▶ **Document excerpt**:
--

University obtains artwork by convicted cop-killer to ‘advance research on incarceration’
The collection will become a part of the university’s ‘Voices of Mass Incarceration’ section.
‘I was 25 years old when my husband was shot in the back,’ Officer’s widow explained.
Brown University’s John Hay Library (BU) announced that it obtained a collection of over 60 boxes of “records, writings, and artwork” by a convicted cop-killer Mumia Abu-Jamal. Obtaining the collection is a part of the university’s initiative to advance the study of incarceration.
“Questions about Abu-Jamal’s guilt have prompted deep legal examination and fueled international discussion since the 1980s, and the acquisition of his papers is part of a broader initiative to advance research on incarceration,” the announcement reads.
Abu-Jamal was convicted in 1982 of murdering Philadelphia police officer Daniel Faulkner. He received the death penalty, but his sentence was later thrown out “because several witnesses had died or were no longer available to testify” and instead was re-sentenced to life in prison.
He appealed the sentence in 2016 but a Pennsylvania court denied the appeal in 2021.
Abu-Jamal was a member of the Black Panthers, a Marxist-Lenin group that had a history of attacking and killing police. Both the group’s founders, Bobby Seale and Huey Newton, were accused of murder. Newton was convicted in 1971 and then later his sentence was overturned due to jury instruction technicalities.

--

▶ **Records supplied**:
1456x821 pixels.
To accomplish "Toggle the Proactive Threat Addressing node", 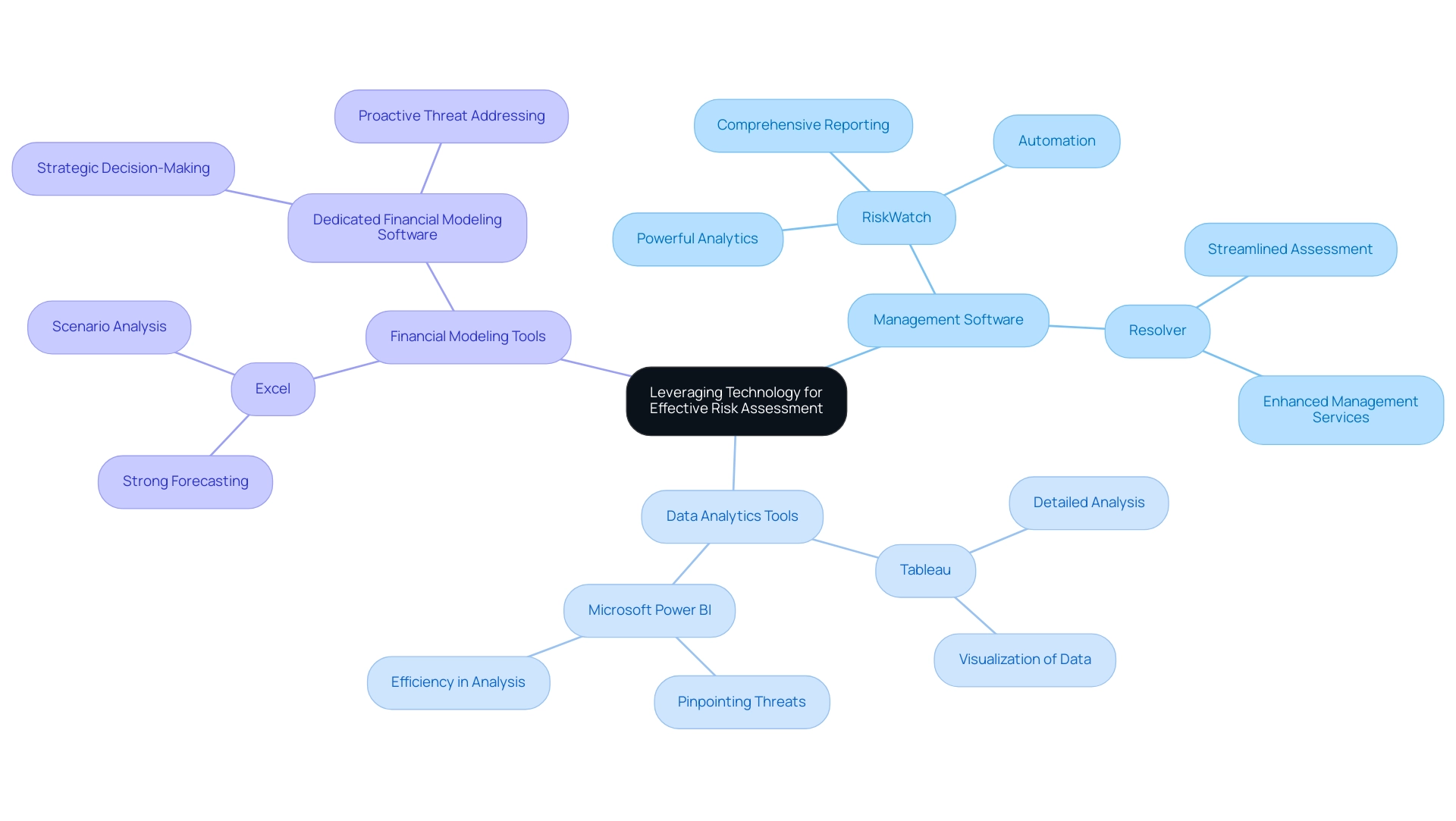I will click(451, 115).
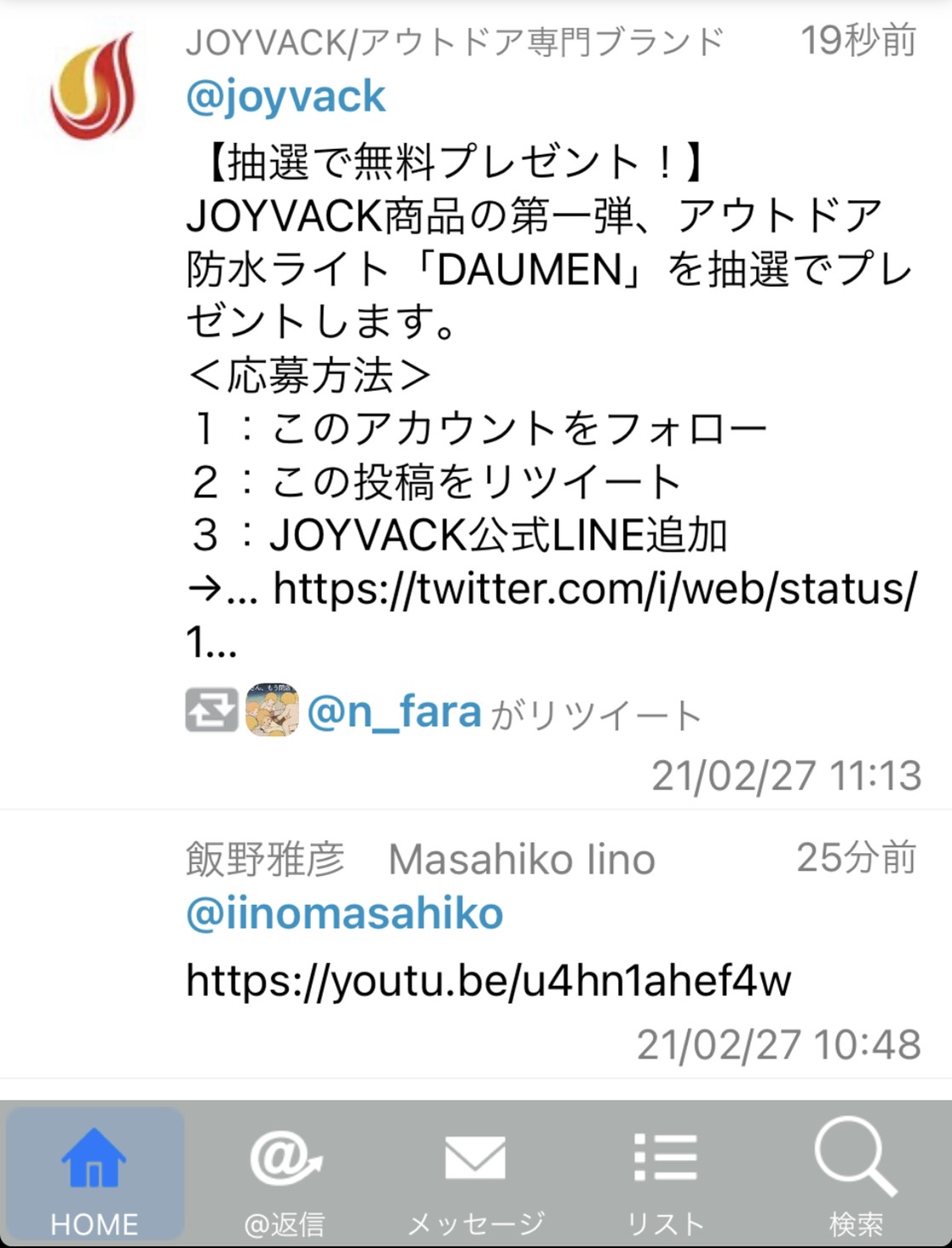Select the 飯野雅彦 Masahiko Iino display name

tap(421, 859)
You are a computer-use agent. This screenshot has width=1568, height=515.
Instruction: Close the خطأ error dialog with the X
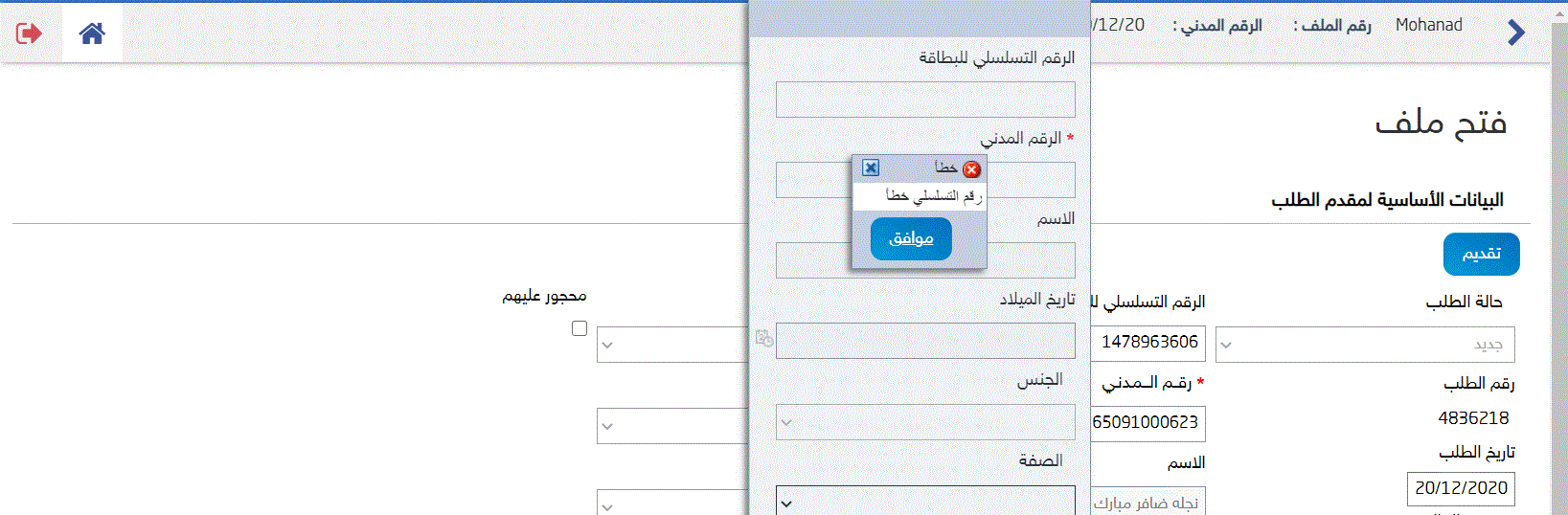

--

▶ **Exercise set**:
a) List every person named in the Brown University article.
b) Echo the Brown University article word for word, starting at "He appealed the" and going up to and including "jury instruction technicalities.".
Rely only on the Brown University article to complete each task.

▶ **Responses to the exercise**:
a) Mumia Abu-Jamal, Daniel Faulkner, Bobby Seale, Huey Newton

b)
He appealed the sentence in 2016 but a Pennsylvania court denied the appeal in 2021.
Abu-Jamal was a member of the Black Panthers, a Marxist-Lenin group that had a history of attacking and killing police. Both the group’s founders, Bobby Seale and Huey Newton, were accused of murder. Newton was convicted in 1971 and then later his sentence was overturned due to jury instruction technicalities.